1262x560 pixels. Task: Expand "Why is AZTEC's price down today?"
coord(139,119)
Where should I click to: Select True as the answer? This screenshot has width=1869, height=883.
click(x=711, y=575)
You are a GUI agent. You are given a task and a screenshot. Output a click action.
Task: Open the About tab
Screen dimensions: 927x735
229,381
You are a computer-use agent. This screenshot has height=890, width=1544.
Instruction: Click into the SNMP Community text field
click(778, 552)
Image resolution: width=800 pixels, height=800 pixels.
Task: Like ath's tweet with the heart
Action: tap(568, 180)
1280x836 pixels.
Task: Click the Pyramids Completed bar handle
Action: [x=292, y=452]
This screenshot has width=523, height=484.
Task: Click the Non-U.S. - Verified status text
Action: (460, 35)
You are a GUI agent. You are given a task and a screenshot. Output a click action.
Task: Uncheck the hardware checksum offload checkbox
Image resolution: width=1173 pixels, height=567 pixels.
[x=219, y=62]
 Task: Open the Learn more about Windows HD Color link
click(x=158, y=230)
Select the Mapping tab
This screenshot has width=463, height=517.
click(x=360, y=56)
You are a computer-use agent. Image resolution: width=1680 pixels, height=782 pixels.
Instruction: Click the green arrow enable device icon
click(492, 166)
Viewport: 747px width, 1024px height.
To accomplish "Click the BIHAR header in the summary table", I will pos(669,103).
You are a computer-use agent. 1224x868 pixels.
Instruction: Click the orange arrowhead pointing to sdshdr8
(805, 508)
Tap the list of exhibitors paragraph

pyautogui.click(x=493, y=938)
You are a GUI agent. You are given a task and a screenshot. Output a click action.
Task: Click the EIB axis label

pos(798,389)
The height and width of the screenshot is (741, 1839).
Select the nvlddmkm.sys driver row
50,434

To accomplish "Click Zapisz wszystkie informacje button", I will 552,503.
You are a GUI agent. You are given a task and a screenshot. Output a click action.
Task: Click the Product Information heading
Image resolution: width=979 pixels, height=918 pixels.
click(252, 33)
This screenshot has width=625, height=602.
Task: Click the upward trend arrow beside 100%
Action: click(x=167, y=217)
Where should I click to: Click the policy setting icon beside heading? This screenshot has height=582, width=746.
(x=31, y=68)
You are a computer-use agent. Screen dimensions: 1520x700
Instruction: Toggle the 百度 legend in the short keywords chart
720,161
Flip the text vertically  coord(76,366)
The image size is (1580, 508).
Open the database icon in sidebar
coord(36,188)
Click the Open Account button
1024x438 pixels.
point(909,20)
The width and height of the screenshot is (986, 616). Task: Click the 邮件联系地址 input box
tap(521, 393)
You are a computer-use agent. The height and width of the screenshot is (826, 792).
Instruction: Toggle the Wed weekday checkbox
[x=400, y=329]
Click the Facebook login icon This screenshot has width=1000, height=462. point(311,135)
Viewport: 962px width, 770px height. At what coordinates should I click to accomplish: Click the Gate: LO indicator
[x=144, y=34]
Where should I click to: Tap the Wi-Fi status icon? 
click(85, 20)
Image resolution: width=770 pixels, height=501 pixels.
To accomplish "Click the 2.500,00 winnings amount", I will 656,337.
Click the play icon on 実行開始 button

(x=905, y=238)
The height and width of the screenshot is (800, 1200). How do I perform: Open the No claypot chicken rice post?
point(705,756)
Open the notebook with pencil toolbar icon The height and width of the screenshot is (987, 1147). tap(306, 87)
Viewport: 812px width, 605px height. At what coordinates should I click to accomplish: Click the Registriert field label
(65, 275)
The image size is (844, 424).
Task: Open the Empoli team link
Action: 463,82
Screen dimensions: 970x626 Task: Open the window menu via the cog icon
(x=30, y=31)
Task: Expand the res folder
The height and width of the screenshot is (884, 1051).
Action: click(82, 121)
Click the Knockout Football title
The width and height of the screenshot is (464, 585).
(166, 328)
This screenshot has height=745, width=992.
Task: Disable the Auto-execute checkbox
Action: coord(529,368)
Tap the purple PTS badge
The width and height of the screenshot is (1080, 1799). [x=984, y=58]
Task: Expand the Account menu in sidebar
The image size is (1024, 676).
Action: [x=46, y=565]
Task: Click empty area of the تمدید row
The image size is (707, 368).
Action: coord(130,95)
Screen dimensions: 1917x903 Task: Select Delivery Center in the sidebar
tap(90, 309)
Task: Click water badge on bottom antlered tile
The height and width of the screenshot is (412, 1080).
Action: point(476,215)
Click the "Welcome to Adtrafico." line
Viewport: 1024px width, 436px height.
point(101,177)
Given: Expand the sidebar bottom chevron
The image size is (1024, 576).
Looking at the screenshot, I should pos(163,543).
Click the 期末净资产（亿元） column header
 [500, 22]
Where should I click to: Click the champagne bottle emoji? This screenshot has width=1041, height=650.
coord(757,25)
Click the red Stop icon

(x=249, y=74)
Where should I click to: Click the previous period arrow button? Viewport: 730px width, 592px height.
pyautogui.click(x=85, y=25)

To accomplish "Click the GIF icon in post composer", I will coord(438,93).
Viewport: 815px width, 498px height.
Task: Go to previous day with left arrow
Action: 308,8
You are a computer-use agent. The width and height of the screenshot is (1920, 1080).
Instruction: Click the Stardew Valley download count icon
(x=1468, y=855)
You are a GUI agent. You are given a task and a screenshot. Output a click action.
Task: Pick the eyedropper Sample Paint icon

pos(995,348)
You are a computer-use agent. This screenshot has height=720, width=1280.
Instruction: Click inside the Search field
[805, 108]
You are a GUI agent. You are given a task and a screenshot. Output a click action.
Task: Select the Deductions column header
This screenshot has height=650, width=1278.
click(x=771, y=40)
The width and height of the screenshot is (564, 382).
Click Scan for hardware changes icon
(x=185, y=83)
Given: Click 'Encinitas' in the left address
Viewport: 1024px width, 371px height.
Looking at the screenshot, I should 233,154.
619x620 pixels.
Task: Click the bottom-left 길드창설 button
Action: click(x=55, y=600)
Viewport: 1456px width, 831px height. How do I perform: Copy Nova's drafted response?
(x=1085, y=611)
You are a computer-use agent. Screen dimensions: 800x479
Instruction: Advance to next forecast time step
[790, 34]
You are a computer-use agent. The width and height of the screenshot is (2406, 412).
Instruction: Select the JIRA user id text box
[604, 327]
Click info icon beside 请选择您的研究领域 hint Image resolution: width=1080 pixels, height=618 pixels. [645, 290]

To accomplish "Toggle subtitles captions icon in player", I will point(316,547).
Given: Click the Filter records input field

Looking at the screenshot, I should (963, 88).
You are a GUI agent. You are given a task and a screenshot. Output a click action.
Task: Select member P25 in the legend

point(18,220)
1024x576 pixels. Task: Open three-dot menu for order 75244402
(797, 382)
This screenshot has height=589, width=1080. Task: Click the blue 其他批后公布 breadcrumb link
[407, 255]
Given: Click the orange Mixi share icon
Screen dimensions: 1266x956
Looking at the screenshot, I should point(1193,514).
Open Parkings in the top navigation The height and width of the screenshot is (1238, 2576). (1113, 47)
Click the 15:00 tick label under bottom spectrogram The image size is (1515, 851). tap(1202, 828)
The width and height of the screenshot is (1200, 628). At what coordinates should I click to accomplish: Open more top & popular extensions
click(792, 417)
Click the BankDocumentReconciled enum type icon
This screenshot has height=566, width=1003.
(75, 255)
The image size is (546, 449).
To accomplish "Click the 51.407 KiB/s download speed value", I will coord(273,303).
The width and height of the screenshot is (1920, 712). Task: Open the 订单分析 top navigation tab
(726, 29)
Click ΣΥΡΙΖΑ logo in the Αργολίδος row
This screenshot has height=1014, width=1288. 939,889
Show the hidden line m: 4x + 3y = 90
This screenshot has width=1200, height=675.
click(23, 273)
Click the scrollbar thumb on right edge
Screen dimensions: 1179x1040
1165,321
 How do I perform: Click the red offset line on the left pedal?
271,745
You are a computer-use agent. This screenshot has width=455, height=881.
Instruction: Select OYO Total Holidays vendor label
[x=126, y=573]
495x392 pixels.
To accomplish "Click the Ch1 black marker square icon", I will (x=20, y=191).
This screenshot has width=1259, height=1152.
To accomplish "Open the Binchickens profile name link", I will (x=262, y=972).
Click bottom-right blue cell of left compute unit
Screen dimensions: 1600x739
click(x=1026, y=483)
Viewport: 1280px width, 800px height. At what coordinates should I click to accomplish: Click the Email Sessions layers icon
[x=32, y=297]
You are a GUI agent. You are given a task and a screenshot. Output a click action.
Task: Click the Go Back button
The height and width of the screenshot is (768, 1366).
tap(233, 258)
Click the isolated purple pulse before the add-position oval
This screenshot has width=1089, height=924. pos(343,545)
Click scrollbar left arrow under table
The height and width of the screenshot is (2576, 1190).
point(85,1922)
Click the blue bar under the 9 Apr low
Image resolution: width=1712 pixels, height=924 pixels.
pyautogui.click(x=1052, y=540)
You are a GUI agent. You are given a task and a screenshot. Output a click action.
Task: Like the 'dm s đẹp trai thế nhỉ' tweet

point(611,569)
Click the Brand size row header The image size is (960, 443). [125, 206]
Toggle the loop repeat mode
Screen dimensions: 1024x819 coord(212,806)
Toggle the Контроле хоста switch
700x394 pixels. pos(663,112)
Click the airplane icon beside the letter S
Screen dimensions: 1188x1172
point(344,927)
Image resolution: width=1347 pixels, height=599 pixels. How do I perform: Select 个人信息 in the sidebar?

+---+

■ Work instructions
Look through the material and copy each line that has "right".

■ Written answer
Click the scrollbar thumb on right edge
Click bottom-right blue cell of left compute unit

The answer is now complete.